» Request:
Please edit the entries from the line with "Image resolution: width=1456 pixels, height=819" up to and including the line with "Looking at the screenshot, I should pos(319,230).", replacing "Image resolution" with "Screen size" and leaving everything else unchanged. Give back only those lines.

::::::::::

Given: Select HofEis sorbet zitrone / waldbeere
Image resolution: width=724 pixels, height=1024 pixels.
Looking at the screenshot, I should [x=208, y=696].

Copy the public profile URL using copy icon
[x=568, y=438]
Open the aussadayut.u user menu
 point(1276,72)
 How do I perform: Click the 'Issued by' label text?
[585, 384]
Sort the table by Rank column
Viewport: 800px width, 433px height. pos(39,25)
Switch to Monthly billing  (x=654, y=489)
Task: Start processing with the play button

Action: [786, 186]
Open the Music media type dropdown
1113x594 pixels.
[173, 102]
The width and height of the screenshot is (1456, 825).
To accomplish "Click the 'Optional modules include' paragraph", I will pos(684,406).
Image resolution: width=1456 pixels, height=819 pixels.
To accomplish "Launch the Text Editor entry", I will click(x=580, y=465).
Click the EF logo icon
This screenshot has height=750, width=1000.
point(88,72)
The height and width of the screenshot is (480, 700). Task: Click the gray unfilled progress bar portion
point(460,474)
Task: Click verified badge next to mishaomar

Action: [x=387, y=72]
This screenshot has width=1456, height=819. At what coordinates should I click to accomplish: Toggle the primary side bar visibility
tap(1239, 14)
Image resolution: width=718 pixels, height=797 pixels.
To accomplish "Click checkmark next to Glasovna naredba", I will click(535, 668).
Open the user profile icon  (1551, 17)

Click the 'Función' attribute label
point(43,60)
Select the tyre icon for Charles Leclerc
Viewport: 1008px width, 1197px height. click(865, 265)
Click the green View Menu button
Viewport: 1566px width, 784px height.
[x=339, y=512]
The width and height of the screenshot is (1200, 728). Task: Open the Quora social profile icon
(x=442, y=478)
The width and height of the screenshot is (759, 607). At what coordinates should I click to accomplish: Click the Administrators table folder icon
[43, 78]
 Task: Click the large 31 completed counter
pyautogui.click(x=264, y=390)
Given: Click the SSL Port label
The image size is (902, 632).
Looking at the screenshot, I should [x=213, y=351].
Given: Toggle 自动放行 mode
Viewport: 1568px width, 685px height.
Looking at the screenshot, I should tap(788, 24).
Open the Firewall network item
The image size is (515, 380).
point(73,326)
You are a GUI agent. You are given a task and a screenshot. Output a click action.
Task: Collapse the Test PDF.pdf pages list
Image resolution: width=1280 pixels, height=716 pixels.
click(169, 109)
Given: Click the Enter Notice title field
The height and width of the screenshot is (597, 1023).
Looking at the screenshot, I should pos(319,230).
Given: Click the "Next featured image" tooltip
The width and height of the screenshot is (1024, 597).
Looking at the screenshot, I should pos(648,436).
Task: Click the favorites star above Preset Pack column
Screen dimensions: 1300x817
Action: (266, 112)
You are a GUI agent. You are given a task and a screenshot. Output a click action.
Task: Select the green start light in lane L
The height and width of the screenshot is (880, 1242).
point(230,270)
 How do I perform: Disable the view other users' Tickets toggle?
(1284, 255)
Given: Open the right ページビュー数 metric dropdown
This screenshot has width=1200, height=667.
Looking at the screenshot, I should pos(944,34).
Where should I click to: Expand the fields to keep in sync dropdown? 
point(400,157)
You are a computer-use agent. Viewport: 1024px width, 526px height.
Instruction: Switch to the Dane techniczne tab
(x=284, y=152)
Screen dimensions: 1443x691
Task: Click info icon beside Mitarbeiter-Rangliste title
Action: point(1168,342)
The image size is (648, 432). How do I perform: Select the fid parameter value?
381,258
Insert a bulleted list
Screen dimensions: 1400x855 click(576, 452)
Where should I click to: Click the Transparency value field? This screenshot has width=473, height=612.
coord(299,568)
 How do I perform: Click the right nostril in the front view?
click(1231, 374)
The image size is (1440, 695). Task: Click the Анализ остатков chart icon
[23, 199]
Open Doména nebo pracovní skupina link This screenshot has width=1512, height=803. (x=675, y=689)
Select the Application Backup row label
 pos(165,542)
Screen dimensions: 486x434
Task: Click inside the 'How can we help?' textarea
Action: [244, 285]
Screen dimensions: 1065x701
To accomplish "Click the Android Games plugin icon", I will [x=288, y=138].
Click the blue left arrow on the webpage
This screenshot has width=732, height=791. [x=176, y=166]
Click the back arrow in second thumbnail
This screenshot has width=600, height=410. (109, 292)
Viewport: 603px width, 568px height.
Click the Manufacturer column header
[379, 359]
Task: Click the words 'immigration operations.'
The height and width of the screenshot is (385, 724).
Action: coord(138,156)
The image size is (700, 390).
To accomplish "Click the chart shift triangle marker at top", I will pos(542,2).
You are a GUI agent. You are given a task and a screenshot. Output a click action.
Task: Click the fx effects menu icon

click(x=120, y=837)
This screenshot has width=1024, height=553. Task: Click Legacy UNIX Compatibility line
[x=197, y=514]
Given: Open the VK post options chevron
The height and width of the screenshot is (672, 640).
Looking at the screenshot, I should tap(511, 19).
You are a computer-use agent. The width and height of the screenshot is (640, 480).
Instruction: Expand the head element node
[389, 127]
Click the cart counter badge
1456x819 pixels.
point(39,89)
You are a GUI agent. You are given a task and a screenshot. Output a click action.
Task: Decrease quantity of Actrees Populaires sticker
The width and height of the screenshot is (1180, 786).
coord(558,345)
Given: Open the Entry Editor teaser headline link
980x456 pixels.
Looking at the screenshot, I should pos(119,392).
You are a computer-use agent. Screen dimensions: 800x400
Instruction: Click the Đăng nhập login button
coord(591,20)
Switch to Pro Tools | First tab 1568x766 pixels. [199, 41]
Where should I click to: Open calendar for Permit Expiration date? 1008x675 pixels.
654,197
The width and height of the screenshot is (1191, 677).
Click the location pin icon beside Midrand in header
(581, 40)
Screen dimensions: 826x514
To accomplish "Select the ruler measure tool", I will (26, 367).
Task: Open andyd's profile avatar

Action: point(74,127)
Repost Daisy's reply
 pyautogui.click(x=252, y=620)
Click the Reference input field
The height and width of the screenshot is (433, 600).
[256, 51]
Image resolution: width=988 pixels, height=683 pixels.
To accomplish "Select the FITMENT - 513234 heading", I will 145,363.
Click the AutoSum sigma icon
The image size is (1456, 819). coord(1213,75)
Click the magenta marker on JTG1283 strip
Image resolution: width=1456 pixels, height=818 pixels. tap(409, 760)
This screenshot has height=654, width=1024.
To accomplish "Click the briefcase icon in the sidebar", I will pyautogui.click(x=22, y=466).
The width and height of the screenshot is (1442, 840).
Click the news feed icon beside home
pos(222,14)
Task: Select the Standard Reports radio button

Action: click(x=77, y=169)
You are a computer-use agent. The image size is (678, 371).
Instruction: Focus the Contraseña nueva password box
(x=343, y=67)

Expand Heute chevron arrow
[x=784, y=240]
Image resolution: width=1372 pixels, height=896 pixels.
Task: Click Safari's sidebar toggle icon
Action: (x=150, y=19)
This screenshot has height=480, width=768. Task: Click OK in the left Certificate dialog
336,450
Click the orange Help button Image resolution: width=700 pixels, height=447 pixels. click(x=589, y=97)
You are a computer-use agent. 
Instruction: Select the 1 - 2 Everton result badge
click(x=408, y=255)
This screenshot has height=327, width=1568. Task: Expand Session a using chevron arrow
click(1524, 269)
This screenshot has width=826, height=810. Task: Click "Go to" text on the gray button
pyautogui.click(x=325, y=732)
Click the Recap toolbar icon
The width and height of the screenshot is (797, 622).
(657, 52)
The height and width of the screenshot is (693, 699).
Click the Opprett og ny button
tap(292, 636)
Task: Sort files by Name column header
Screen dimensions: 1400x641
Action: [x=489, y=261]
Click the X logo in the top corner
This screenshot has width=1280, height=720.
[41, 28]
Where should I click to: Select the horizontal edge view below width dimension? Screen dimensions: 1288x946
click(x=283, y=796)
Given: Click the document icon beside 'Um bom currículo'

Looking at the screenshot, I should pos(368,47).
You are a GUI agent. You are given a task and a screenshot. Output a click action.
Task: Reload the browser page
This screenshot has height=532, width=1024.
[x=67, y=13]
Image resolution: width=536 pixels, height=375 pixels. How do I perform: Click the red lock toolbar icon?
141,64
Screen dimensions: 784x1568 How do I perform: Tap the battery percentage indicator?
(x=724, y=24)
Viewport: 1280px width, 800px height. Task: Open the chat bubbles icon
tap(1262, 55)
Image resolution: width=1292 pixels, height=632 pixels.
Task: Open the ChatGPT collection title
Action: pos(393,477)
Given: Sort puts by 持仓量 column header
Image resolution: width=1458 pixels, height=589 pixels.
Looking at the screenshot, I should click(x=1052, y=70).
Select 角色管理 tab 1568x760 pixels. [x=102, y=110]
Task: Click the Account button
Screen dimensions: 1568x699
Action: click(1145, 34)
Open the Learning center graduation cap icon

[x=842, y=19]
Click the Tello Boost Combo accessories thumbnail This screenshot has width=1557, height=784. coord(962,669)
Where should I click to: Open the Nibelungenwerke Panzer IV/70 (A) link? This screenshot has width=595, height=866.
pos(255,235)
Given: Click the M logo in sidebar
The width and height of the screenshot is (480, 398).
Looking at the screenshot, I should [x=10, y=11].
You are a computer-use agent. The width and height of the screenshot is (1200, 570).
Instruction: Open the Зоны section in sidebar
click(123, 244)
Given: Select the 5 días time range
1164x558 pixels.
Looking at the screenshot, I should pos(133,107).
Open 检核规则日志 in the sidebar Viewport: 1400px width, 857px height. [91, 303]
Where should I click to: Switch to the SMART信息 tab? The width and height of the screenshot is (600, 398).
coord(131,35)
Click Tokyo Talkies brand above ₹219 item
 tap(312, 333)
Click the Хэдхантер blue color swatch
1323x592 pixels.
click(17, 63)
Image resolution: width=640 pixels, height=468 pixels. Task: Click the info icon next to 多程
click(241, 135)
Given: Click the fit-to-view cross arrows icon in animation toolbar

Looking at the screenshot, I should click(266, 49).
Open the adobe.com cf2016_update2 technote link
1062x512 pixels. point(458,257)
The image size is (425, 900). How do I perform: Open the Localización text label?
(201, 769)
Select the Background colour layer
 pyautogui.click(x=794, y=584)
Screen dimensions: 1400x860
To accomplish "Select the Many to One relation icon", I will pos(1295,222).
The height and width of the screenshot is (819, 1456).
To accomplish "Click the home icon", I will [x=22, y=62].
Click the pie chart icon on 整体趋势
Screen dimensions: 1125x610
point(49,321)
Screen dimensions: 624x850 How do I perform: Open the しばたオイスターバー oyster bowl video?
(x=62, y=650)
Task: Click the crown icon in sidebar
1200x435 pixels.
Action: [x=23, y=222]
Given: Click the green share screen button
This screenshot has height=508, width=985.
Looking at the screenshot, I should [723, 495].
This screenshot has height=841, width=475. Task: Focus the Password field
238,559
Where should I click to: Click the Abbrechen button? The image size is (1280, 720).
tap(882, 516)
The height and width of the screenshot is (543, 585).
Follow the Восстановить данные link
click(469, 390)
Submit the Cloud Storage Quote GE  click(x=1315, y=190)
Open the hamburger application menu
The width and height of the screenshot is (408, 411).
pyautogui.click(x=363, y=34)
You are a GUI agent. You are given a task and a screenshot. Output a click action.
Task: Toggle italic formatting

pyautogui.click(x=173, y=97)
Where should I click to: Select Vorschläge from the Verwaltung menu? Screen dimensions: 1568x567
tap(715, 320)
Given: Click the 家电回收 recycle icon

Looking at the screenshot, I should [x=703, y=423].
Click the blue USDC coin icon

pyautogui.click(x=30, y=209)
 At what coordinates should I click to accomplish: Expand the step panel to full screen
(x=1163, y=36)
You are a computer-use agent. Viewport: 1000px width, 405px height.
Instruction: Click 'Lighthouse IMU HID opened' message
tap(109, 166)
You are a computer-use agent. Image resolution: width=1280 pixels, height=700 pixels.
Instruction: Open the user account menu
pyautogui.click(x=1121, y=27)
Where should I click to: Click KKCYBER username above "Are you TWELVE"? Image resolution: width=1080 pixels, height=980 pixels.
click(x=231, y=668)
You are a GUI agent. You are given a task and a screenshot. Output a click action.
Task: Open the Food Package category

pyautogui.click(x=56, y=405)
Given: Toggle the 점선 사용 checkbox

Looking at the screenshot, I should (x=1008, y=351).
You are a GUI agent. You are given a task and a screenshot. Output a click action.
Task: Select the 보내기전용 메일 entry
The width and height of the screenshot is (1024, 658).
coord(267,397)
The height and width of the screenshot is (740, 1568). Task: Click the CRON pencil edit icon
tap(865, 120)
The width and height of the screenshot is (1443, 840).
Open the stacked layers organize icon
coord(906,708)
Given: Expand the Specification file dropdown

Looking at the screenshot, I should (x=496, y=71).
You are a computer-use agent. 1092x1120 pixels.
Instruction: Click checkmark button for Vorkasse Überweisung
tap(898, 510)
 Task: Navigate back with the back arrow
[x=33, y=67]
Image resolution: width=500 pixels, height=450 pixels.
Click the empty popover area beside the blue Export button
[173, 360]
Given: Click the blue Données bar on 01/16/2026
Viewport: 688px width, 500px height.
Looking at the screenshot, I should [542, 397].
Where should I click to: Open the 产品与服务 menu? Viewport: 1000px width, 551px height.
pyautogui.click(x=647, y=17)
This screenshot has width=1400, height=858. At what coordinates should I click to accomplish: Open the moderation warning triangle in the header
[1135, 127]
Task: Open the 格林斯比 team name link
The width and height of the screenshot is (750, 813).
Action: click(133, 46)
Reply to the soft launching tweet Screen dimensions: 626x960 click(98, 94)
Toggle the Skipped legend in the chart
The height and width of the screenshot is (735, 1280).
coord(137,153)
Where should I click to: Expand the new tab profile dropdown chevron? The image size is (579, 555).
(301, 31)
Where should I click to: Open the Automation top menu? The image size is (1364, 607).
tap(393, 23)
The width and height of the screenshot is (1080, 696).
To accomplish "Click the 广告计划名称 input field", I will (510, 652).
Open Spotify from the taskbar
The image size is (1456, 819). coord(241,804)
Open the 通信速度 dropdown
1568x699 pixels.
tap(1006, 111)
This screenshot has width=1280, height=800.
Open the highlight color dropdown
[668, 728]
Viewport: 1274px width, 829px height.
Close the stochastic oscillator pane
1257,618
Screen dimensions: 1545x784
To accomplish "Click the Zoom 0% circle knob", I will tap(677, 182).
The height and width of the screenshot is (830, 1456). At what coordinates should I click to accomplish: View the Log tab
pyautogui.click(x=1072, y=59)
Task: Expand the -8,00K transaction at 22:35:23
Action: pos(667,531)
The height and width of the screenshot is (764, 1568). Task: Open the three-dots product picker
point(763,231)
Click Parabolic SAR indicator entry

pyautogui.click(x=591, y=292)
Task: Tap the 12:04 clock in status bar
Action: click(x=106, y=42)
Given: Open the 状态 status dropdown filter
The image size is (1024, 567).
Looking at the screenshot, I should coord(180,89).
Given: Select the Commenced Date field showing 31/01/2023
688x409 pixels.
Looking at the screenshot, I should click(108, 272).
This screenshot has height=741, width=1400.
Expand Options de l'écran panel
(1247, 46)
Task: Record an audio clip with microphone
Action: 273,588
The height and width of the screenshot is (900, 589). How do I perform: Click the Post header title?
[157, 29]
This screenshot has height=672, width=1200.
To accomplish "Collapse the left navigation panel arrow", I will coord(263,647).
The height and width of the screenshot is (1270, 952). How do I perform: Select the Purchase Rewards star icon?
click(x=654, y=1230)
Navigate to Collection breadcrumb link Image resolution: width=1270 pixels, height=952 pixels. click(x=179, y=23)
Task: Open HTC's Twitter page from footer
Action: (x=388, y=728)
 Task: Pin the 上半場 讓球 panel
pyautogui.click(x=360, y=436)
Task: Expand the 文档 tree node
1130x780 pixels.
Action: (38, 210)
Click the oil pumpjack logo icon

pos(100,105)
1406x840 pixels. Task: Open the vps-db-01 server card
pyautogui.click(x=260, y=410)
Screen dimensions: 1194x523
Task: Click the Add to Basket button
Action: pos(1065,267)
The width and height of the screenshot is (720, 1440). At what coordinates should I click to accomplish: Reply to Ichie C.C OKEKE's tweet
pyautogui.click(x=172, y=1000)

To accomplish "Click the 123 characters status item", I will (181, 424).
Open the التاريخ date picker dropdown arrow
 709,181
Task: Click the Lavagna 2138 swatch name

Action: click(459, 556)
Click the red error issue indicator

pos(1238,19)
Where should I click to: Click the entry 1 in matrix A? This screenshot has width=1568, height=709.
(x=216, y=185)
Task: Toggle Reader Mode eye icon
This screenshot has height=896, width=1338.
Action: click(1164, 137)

::::::::::

» Correct response:
Screen size: width=1456 pixels, height=819 pixels.
To accomplish "Launch the Text Editor entry", I will click(x=580, y=465).
Click the EF logo icon
This screenshot has height=750, width=1000.
point(88,72)
The height and width of the screenshot is (480, 700). Task: Click the gray unfilled progress bar portion
point(460,474)
Task: Click verified badge next to mishaomar

Action: [x=387, y=72]
This screenshot has width=1456, height=819. At what coordinates should I click to accomplish: Toggle the primary side bar visibility
tap(1239, 14)
Screen size: width=718 pixels, height=797 pixels.
To accomplish "Click checkmark next to Glasovna naredba", I will click(535, 668).
Open the user profile icon  (1551, 17)

Click the 'Función' attribute label
point(43,60)
Select the tyre icon for Charles Leclerc
Viewport: 1008px width, 1197px height. click(865, 265)
Click the green View Menu button
Viewport: 1566px width, 784px height.
[x=339, y=512]
The width and height of the screenshot is (1200, 728). Task: Open the Quora social profile icon
(x=442, y=478)
The width and height of the screenshot is (759, 607). At what coordinates should I click to accomplish: Click the Administrators table folder icon
[43, 78]
 Task: Click the large 31 completed counter
pyautogui.click(x=264, y=390)
Given: Click the SSL Port label
The image size is (902, 632).
Looking at the screenshot, I should [x=213, y=351].
Given: Toggle 自动放行 mode
Viewport: 1568px width, 685px height.
Looking at the screenshot, I should tap(788, 24).
Open the Firewall network item
The image size is (515, 380).
point(73,326)
You are a GUI agent. You are given a task and a screenshot. Output a click action.
Task: Collapse the Test PDF.pdf pages list
Screen size: width=1280 pixels, height=716 pixels.
click(169, 109)
Given: Click the Enter Notice title field
The height and width of the screenshot is (597, 1023).
Looking at the screenshot, I should pos(319,230).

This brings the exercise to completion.